We’ve all been there before: you think you could be getting a better interest rate on your current account, but put off the decision to actually do anything about it because it feels too complicated or confusing to compare all the accounts available. Or you aren't really sure if you've just been duped into paying for a mobile phone plan that is superflous to your needs. Or become so overwhelmed by the number of digital cameras out on the market that rather than comparing all the specs, you just buy whichever model you saw a friend using last week...
Confused image from paleoplan.com
There is a growing recognition of the idea that consumers are “real” people, not the wholly self-interested, perfectly intelligent, never procrastinating Homo Economicus. While much of the science and theory are not necessarily new, the appreciation and application of it seems to growing in scale and scope.
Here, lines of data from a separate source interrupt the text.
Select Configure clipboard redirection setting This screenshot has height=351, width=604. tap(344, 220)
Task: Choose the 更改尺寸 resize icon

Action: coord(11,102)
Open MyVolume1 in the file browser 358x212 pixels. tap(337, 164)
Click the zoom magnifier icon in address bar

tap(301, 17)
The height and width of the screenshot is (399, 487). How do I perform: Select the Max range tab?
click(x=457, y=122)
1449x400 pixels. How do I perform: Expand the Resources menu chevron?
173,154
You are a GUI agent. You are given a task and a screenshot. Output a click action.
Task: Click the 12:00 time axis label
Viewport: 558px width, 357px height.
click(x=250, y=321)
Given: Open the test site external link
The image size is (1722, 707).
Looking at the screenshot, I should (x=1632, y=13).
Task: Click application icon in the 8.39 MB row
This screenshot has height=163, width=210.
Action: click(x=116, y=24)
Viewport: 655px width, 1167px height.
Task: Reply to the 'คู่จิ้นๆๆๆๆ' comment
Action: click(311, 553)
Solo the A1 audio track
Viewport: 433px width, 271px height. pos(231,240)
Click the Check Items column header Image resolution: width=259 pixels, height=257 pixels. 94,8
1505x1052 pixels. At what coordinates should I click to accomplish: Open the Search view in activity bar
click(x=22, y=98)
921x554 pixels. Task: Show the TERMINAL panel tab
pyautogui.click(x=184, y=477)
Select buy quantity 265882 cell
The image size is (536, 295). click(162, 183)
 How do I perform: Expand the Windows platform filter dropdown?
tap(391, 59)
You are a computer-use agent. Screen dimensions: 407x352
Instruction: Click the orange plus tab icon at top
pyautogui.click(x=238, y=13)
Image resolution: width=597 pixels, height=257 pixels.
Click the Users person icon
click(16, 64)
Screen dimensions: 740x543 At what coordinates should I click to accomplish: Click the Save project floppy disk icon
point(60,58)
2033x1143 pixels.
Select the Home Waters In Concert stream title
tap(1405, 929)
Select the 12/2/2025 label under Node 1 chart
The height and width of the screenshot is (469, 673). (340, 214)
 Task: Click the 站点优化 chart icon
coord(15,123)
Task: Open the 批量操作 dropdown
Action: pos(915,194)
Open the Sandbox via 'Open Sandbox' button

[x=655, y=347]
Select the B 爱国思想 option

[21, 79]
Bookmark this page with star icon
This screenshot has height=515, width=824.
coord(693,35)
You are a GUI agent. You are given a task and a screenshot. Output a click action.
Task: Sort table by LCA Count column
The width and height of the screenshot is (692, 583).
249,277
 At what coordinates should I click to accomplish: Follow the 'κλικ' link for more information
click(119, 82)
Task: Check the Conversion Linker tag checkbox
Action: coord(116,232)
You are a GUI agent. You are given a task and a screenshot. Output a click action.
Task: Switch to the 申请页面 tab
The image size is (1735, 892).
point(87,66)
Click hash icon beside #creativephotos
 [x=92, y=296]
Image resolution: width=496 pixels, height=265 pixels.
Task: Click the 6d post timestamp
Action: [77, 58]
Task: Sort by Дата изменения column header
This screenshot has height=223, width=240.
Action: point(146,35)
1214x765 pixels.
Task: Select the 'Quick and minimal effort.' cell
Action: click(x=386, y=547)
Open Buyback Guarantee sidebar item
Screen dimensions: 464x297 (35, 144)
The Social Brain Centre here at the RSA has been exploring these views of human nature since the team's inception in 2009, more specifically in regard to behaviour change. And the Behavioural Insights Team, aka the Nudge Unit, has been working to adjust policy with low-cost tweaks based on the behavioural science put forward in Thaler and Sunstein's book, Nudge.
Now it seems that behavioural science is extending its reach into areas of consumer protection.
For example, at their launch event at the LSE in April, the Financial Conduct Authority announced that they will be using concepts of behavioural economics to gain a better understanding of consumers, with the aim of a “fresh approach” to regulation. They say: “[Behavioural economics] will help us to understand problems in financial markets and design more effective remedies to make markets work well for firms and consumers alike.”
In addition, earlier this week the Which? Consumer Insight programme hosted an event to launch a new report entitled Consumer Literacy: Capabilities and the real consumer. This report is expected to be the first of a series which will look at the gap between what an ideal consumer is and what a real consumer is. They have deliberately tried to avoid the language often used in behavioural economics of a 'rational' consumer versus an 'irrational' one.
Which? Surveyed over 5000 people to gauge their consumer literacy across three areas: skills (to recognise cheaper products, calculate basic rates, check receipts), knowledge about consumer rights, and engagement (the propensity to use the skills and knowledge in a meaningful way to get the best product for yourself). Unsurprisingly, and in line with the theories and research of behavioural science, Which? Found that very few people are fully consumer literate, with only 1 in every 250 people scoring in the top 10% of across each of the three areas.
Taken together, these recent events indicate the growing appeal of behavioural science outside of academia. It will be interesting to see how consumer protection is shaped by this greater understanding of behaviour. An awareness of our human nature might not make our decision making much better, but is necessary when designing strategies to help protect us from product suppliers and even ourselves.